(ACTIVITY)
Reproduce exactly the lines of the material beneath, from the line that contains "This screenshot has height=801, width=1512." to the line that contains "Open scenario settings gear icon", both included, and no other lines.

(DATASET ENTRIES)

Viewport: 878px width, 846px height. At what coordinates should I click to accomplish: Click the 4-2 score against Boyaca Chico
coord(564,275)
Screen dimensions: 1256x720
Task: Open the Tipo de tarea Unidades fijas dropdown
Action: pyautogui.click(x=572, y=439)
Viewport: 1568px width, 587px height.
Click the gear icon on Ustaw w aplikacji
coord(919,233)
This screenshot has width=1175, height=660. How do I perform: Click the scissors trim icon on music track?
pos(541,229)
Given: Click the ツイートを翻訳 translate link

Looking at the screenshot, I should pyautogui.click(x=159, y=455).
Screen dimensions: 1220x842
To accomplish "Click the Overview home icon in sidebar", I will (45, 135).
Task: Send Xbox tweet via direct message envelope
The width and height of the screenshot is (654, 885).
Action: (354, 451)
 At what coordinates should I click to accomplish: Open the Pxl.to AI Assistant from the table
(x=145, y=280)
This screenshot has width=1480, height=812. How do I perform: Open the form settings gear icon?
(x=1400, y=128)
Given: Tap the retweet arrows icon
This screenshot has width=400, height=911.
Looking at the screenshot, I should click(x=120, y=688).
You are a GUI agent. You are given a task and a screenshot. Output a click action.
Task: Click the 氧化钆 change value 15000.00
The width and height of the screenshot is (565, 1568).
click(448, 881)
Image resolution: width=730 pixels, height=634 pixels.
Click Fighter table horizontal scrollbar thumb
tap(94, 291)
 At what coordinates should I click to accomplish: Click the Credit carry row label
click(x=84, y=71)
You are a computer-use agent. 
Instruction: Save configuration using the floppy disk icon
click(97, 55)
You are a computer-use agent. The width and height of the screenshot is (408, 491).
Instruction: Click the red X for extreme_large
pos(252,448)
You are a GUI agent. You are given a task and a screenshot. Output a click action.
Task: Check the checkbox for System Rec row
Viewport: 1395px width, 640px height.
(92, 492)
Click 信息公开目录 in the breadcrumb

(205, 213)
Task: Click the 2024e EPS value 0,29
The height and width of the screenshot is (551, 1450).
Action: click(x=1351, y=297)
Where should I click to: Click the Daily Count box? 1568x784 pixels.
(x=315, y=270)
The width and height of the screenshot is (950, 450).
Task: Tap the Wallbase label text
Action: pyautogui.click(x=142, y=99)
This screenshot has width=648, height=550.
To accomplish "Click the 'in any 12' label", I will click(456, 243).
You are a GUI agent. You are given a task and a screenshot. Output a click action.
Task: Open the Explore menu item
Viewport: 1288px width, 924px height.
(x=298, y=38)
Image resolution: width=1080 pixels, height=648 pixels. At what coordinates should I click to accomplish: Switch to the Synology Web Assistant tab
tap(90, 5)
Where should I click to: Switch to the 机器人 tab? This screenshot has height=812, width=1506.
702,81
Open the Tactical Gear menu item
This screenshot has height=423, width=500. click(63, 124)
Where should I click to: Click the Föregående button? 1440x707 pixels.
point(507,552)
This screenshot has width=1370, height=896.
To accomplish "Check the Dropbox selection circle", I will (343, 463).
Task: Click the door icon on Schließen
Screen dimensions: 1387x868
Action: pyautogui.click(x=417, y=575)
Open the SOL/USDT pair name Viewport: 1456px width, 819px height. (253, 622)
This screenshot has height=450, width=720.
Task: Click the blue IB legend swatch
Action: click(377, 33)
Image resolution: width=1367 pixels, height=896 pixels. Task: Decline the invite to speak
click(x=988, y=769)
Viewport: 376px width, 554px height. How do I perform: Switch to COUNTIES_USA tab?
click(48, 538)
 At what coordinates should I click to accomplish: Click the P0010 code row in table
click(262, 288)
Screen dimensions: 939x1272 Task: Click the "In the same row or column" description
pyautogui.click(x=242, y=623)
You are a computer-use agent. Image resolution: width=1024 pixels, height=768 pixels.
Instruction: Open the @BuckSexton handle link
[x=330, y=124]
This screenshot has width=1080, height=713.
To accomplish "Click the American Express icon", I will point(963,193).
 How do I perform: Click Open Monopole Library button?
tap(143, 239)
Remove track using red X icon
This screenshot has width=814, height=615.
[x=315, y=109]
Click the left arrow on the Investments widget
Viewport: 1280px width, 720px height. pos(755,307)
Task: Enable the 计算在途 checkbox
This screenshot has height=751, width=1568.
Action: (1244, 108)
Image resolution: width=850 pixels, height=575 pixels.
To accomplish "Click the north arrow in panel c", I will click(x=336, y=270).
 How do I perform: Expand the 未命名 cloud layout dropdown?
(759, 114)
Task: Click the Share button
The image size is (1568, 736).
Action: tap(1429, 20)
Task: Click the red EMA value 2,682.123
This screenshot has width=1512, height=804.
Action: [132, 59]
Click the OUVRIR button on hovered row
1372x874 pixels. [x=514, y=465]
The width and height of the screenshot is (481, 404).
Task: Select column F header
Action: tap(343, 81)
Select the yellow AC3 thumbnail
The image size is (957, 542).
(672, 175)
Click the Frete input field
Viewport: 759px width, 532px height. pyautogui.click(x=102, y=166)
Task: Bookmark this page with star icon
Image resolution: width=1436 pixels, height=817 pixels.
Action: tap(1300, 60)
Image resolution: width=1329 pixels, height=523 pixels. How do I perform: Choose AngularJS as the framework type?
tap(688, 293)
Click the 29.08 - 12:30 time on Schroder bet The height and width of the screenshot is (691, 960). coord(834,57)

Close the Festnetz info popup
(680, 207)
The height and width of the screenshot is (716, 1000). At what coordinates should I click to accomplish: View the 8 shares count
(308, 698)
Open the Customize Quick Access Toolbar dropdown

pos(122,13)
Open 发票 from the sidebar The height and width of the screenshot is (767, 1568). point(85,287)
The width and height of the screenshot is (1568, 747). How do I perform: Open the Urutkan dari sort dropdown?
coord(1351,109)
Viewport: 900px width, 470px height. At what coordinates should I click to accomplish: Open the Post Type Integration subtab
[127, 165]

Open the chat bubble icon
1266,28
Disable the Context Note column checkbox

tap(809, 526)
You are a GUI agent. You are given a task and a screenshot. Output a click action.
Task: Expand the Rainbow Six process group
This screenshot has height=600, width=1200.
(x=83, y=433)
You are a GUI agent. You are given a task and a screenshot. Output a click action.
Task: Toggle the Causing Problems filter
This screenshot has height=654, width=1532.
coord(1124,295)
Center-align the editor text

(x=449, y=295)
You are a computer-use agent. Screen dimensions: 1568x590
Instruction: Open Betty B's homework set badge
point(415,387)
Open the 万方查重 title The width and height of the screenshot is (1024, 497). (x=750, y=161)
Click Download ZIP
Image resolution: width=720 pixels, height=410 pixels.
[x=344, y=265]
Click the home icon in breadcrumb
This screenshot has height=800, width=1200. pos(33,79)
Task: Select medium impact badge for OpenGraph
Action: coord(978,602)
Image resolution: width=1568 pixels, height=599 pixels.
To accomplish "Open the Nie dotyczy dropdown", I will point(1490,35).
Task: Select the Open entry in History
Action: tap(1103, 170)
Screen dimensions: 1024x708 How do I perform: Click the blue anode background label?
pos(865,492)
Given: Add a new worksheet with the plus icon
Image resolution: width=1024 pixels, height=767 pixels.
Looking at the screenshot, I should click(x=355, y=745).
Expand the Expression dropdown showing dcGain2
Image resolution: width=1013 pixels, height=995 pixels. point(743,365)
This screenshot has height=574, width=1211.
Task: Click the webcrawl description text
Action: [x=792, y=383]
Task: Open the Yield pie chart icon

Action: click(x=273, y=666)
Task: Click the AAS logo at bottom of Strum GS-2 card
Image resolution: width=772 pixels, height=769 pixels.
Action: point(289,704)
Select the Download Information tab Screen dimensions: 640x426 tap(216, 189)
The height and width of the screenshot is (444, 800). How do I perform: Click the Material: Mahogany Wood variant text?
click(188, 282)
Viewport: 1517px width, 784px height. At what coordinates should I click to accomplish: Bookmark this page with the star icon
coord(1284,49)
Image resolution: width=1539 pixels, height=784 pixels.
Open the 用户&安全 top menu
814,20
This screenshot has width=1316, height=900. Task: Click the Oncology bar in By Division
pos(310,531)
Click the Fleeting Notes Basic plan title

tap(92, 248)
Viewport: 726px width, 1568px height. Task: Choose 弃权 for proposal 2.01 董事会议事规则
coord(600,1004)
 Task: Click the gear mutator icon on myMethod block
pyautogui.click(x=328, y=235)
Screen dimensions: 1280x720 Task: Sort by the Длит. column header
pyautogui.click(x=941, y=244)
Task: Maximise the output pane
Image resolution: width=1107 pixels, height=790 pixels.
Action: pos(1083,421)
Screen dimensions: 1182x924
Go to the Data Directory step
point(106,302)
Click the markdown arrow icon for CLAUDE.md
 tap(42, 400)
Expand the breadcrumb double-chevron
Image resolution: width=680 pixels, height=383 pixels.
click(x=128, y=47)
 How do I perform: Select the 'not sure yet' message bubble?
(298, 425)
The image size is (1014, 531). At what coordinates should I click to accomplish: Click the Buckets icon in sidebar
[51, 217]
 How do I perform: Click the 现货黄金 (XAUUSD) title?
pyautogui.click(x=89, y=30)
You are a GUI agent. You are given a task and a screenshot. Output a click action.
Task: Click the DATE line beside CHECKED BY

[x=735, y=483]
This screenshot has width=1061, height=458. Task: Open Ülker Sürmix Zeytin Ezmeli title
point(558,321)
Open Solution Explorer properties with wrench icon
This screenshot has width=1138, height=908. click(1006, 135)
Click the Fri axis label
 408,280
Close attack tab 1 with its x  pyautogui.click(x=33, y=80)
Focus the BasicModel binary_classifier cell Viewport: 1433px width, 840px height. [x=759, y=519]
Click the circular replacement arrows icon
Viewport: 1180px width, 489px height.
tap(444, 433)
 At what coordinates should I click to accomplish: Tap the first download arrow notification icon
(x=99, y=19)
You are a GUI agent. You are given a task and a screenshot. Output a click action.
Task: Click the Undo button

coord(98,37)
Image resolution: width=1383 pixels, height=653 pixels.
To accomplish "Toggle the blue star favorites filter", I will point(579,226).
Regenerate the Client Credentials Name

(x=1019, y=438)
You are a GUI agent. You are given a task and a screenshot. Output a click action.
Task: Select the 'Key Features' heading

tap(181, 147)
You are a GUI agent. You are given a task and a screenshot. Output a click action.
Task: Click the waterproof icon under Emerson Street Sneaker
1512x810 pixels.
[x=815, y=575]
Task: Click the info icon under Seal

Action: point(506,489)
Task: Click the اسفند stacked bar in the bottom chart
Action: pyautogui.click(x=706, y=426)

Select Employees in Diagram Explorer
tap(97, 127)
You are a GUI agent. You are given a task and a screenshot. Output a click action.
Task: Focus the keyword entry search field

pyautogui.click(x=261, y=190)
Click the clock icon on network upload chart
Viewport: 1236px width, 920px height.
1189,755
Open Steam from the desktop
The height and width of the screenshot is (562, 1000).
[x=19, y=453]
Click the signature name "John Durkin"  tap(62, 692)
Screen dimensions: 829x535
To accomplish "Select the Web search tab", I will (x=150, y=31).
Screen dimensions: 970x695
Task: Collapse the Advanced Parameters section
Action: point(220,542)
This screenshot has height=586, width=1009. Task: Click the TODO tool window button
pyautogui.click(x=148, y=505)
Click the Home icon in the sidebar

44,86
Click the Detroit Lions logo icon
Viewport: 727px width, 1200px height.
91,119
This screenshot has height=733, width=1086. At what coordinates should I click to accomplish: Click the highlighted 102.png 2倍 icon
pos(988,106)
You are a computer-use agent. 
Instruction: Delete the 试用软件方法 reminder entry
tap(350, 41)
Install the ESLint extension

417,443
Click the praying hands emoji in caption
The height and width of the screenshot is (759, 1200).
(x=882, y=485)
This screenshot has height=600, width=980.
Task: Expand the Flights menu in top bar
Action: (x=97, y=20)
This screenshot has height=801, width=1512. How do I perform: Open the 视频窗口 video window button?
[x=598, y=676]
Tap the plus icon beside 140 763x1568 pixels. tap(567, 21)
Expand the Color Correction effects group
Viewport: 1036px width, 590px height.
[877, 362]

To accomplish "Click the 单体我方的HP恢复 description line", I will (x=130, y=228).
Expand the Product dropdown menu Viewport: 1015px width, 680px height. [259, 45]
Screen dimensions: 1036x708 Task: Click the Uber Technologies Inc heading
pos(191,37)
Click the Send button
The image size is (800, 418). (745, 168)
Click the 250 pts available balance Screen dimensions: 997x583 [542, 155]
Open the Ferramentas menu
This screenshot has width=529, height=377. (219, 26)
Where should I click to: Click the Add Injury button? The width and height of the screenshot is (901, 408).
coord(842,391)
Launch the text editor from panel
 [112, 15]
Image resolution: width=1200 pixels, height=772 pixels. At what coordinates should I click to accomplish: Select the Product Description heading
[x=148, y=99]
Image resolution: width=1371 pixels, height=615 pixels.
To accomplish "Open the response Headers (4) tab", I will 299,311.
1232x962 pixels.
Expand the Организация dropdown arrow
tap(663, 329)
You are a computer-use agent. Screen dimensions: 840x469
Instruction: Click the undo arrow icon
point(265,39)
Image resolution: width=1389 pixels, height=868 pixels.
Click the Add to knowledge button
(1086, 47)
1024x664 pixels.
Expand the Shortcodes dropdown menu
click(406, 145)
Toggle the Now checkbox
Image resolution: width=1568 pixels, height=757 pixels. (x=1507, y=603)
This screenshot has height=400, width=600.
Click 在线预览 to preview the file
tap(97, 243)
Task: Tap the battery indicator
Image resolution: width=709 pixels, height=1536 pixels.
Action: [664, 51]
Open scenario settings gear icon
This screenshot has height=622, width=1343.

(RESPONSE)
This screenshot has height=801, width=1512. How do I perform: Open the 视频窗口 video window button?
[x=598, y=676]
Tap the plus icon beside 140 763x1568 pixels. tap(567, 21)
Expand the Color Correction effects group
Viewport: 1036px width, 590px height.
[877, 362]

To accomplish "Click the 单体我方的HP恢复 description line", I will (x=130, y=228).
Expand the Product dropdown menu Viewport: 1015px width, 680px height. [259, 45]
Screen dimensions: 1036x708 Task: Click the Uber Technologies Inc heading
pos(191,37)
Click the Send button
The image size is (800, 418). (745, 168)
Click the 250 pts available balance Screen dimensions: 997x583 [542, 155]
Open the Ferramentas menu
This screenshot has width=529, height=377. (219, 26)
Where should I click to: Click the Add Injury button? The width and height of the screenshot is (901, 408).
coord(842,391)
Launch the text editor from panel
 [112, 15]
Image resolution: width=1200 pixels, height=772 pixels. At what coordinates should I click to accomplish: Select the Product Description heading
[x=148, y=99]
Image resolution: width=1371 pixels, height=615 pixels.
To accomplish "Open the response Headers (4) tab", I will 299,311.
1232x962 pixels.
Expand the Организация dropdown arrow
tap(663, 329)
You are a computer-use agent. Screen dimensions: 840x469
Instruction: Click the undo arrow icon
point(265,39)
Image resolution: width=1389 pixels, height=868 pixels.
Click the Add to knowledge button
(1086, 47)
1024x664 pixels.
Expand the Shortcodes dropdown menu
click(406, 145)
Toggle the Now checkbox
Image resolution: width=1568 pixels, height=757 pixels. (x=1507, y=603)
This screenshot has height=400, width=600.
Click 在线预览 to preview the file
tap(97, 243)
Task: Tap the battery indicator
Image resolution: width=709 pixels, height=1536 pixels.
Action: [664, 51]
Open scenario settings gear icon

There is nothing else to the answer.